◆ PASSAGE TO READ
The Strategy Paradox is a business strategy book by author Michael E. Raynor, who is the Distinguished Fellow with Deloitte Research. The Strategy Paradox was published in 2007 by Currency/Doubleday.  It was named a top ten book of 2007 by BusinessWeek, and a top five strategy book of 2007 by Strategy+Business.

Synopsis

The Strategy Paradox, the title and focus of the book sets up a ubiquitous but little-understood tradeoff.  The tradeoff is that most strategies are built on specific beliefs about an unpredictable future, but current strategic approaches force leaders to commit to an inflexible strategy regardless of how the future might unfold. It is this commitment to uncertainty that is the cause of "the strategy paradox."

◆ DATASET RECORDS
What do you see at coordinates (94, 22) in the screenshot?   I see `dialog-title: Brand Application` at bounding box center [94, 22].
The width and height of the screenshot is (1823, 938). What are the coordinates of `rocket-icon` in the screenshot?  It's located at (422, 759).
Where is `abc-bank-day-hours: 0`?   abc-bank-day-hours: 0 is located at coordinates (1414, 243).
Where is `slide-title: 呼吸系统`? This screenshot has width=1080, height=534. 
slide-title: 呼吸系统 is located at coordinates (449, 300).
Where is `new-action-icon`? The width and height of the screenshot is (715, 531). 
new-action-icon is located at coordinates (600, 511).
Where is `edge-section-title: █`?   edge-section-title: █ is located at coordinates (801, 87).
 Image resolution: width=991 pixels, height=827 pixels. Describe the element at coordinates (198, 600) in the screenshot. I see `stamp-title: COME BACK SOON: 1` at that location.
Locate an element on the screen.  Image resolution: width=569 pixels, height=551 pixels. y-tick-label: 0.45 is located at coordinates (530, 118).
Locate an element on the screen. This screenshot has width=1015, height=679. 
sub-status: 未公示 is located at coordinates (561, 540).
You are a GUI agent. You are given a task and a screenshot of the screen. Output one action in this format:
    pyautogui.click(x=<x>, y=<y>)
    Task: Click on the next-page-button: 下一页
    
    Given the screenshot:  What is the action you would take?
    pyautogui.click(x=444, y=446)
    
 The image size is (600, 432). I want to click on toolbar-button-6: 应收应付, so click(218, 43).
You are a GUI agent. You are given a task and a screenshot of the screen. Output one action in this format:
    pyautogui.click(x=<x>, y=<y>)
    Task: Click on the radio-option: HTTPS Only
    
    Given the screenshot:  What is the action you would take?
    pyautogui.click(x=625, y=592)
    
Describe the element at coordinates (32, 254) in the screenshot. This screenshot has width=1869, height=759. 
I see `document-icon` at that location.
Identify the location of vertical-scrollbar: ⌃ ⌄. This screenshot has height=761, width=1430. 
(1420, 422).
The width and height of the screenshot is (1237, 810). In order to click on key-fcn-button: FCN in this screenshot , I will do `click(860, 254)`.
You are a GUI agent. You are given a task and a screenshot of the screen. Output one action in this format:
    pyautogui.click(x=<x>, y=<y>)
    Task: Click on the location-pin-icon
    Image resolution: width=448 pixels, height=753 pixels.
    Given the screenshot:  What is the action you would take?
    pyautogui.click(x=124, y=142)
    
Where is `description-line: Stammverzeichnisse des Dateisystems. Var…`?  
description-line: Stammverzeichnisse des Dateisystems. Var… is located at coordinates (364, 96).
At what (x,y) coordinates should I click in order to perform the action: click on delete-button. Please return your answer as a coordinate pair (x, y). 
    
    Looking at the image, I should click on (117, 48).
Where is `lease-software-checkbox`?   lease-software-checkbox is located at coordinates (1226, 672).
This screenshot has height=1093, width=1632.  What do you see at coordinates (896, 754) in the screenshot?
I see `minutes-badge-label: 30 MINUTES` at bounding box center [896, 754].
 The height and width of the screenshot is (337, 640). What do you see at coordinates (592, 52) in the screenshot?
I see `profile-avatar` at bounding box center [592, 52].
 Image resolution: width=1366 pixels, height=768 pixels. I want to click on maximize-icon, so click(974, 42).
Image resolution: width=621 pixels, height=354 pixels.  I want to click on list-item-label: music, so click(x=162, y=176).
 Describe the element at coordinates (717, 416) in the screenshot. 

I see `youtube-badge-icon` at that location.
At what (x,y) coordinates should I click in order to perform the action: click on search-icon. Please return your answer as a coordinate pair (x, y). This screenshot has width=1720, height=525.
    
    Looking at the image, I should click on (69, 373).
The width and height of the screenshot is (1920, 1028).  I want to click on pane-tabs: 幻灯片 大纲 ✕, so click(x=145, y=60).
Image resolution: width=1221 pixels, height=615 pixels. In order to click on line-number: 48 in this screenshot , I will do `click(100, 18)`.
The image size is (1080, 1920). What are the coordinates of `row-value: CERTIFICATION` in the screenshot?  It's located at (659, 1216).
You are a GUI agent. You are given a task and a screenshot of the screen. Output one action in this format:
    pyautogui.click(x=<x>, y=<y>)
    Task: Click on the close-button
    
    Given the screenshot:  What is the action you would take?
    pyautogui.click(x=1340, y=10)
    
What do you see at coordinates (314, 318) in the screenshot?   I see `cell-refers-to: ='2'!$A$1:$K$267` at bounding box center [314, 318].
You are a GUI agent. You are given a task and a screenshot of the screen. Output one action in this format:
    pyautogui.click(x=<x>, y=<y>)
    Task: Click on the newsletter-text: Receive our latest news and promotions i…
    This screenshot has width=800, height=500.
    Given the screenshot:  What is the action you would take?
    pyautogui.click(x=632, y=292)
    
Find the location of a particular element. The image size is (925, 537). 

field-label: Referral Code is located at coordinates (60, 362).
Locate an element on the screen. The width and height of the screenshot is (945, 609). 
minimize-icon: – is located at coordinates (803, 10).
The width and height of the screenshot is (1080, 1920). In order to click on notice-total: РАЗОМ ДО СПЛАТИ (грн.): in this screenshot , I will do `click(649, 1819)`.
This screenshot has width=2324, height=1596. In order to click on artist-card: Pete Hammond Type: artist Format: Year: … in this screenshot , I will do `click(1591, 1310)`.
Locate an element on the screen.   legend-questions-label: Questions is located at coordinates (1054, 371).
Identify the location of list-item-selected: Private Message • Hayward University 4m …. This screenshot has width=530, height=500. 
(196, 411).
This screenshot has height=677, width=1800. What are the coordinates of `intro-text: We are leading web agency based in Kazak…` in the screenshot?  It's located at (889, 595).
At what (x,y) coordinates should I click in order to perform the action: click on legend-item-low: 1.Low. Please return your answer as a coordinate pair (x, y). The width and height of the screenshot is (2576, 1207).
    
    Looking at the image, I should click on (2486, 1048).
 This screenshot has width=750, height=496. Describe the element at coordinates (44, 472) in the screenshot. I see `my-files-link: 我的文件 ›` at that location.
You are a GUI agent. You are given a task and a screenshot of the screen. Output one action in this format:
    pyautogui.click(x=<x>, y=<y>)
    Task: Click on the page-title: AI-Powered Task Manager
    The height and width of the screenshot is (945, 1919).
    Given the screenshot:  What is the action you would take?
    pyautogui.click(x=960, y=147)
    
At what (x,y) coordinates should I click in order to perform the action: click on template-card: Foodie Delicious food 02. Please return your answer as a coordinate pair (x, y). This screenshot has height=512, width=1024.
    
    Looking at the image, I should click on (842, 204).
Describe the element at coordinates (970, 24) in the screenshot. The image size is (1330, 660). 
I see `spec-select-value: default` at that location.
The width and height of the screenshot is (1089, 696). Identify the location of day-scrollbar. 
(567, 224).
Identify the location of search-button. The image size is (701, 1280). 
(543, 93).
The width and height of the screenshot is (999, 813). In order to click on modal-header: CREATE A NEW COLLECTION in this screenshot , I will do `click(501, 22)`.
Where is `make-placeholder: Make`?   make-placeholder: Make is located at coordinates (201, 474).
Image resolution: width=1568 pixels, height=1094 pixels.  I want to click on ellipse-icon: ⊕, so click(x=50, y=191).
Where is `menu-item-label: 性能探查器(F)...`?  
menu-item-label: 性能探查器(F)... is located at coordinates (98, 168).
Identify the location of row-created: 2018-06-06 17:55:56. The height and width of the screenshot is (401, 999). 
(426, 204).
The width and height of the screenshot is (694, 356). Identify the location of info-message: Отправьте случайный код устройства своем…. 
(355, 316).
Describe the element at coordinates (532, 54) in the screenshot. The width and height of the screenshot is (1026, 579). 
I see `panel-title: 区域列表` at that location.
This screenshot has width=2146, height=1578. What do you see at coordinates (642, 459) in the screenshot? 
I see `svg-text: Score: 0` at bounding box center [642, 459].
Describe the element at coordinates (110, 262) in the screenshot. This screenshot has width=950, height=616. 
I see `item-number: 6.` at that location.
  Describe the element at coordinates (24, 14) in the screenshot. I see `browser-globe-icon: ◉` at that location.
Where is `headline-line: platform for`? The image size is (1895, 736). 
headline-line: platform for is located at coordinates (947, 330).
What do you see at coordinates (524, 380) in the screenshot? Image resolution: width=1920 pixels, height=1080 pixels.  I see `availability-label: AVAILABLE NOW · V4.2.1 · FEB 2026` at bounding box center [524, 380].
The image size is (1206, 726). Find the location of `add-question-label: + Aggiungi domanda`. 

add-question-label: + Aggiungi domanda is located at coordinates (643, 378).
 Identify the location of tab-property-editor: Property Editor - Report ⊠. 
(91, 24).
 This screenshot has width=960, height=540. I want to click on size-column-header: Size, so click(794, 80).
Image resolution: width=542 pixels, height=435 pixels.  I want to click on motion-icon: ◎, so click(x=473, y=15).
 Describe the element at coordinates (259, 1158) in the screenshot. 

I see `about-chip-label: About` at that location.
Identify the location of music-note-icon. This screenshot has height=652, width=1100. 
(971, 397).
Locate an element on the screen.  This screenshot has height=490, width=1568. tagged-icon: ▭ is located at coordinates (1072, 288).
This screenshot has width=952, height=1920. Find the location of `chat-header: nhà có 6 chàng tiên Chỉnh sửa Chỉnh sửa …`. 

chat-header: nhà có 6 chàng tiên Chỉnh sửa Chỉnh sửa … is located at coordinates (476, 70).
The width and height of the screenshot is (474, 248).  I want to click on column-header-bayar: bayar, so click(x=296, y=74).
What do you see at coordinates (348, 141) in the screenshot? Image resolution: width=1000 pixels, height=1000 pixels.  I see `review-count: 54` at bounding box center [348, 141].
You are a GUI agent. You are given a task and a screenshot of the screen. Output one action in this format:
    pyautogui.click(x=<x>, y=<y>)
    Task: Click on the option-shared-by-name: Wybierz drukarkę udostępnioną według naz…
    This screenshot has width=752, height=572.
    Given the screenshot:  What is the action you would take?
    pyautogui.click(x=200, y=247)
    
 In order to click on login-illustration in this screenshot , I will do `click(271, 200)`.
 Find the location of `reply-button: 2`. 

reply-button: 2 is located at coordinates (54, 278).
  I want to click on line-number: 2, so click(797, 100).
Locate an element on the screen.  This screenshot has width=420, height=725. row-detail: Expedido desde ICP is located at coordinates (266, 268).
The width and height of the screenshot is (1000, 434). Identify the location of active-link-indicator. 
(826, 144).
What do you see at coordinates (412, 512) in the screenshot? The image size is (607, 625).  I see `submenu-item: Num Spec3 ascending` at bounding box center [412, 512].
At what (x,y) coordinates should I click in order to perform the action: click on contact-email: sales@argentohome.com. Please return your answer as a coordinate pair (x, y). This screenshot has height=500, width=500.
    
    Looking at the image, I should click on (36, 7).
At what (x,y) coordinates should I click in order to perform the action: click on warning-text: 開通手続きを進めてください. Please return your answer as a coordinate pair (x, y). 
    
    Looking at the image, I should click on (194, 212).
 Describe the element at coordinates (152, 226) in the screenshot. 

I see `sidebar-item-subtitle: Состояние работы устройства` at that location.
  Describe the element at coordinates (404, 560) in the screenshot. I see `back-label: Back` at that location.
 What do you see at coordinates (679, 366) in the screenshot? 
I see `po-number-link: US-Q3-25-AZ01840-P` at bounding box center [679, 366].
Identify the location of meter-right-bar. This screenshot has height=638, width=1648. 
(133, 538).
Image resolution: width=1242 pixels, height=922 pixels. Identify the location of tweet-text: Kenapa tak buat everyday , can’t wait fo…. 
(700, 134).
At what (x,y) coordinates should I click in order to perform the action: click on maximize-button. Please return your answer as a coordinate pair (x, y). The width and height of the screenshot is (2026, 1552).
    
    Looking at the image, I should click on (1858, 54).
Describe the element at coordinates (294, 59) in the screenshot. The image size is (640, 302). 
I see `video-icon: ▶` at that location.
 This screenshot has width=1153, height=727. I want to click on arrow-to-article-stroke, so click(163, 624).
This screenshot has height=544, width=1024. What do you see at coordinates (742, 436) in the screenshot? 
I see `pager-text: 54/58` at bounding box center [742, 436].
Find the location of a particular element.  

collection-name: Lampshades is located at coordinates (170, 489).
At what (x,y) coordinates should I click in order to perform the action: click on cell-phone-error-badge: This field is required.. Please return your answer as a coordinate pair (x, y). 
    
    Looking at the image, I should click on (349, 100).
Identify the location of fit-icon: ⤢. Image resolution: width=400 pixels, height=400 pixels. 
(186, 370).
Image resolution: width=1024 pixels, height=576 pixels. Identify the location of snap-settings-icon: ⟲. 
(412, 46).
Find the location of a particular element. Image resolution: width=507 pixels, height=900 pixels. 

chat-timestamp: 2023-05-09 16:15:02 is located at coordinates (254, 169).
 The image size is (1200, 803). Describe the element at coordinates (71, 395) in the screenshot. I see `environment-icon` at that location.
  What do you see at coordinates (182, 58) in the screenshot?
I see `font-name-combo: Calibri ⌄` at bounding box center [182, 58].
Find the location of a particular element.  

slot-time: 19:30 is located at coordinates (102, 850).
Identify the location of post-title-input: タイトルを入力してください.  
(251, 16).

◆ EXERCISE REQUIREMENTS
1. Print the text about The Strategy Paradox from "The Strategy Paradox is" to "2007 by Strategy+Business.".
2. According to the text about The Strategy Paradox, which publisher released the book?
The material comes from a source separate from the text about The Strategy Paradox.

◆ EXERCISE RESPONSES
1.
The Strategy Paradox is a business strategy book by author Michael E. Raynor, who is the Distinguished Fellow with Deloitte Research. The Strategy Paradox was published in 2007 by Currency/Doubleday.  It was named a top ten book of 2007 by BusinessWeek, and a top five strategy book of 2007 by Strategy+Business.

2. Currency/Doubleday.